Хорошие мужики восхищенно засмеялись.
– А год назад? – спросил Иван.
– А чего ж… И это помню… Память у меня чрезвычайная… Изба год назад горела. Тут рядом. Точно! – он странно глянул на мужиков. – Совсем рядом горела изба, нас всех вытолкали, я в снег упал. Очнулся, гляжу, все бегают и одно кричат: «Воды! Воды!» Мне дивно на сердце стало, я сказал: «Винца мне!»
– Было, было такое! – восхищенно подтвердили хорошие мужики.
– Ну, а три года назад? – прищурился Иван.
– Ой, барин, не спрашивал бы… Три года назад отречься хотел от Господа. Вот свят крест, хотел отречься, такая стояла в сердце печаль. А известно, чтобы отречься, надо пойти на перекресток в полночь. Я и пошел. Да свалился в канаву, пьян был, чуть телега не задавила. Тем и спасся, не погубил душу.
Вот хорошие мужики, решил Иван. И Похабин совсем хорош. Вольные люди. С такими и пойду по дорогам, научусь какому ремеслу. Где ось подправлю, где землицу вспашу. На паперти кусок хлеба протянут, от хлеба не откажусь. Не чувствуя вкуса, пожую. Винца доброго двойного, может, и не удастся попить, но простого, дай Бог, всегда нацедят.

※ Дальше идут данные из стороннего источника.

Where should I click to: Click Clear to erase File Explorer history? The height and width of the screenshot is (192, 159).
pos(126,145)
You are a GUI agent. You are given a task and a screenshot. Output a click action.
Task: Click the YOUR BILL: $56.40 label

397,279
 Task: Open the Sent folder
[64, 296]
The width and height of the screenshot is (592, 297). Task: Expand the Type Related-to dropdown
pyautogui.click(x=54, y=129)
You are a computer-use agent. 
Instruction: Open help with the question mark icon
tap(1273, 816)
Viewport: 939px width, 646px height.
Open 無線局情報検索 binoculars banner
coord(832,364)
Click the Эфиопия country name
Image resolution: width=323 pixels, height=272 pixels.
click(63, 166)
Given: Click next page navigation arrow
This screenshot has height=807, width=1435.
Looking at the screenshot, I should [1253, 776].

Сопливый мальчишка в длинной рубашонке, сопя, приоткрыл дверь, любопытствуя, стрельнул черным глазом в щелку.
– Кто таков?
– Дитя мое, – заробел один из мужиков, кажется, Мишка Серебряник.
– Звать как?
– Ваня.
Еще один мальчишка, так же сопя, любопытствуя, глянул в щель. И еще один. Много их скопилось за дверью. Совсем как взрослые перемигивались, толкались локтями, хихикали.
– А то чьи дитяти?
– А все мои.
– Каждого как звать?
– Так я ж говорю, Ваня.
– Каждого?
– А то!
– Да зачем так?
– Чтоб не путать.
Хорошие мужики, расслабленно подумал Иван, совсем простые. Может, с ними и пойду по дорогам. А то так останусь в этом селе… Такое село, что тут чудес не бывает… Срублю домишко, Ванек начну плодить. Всех назову Ваньками. Чтоб не путать. Потому что так народ делает.
Задумался, загрустил. И негромко донесло издалека грустную песенку.
Не ходи подглядывать, не ходи подслушивать игры наши девичьи…
Разволновался вдруг. Поднял голову, обеспокоено оглядел мужиков. Им ведь не идти на край света. А мне?… – попытался вспомнить. Мне идти?…
Вспомнил! – и ему не идти. Он ведь сбежал от чугунного господина Чепесюка, сбежал темной ночью. Каждый час разделяет в пространстве его, секретного дьяка, и строгого господина Чепесюка.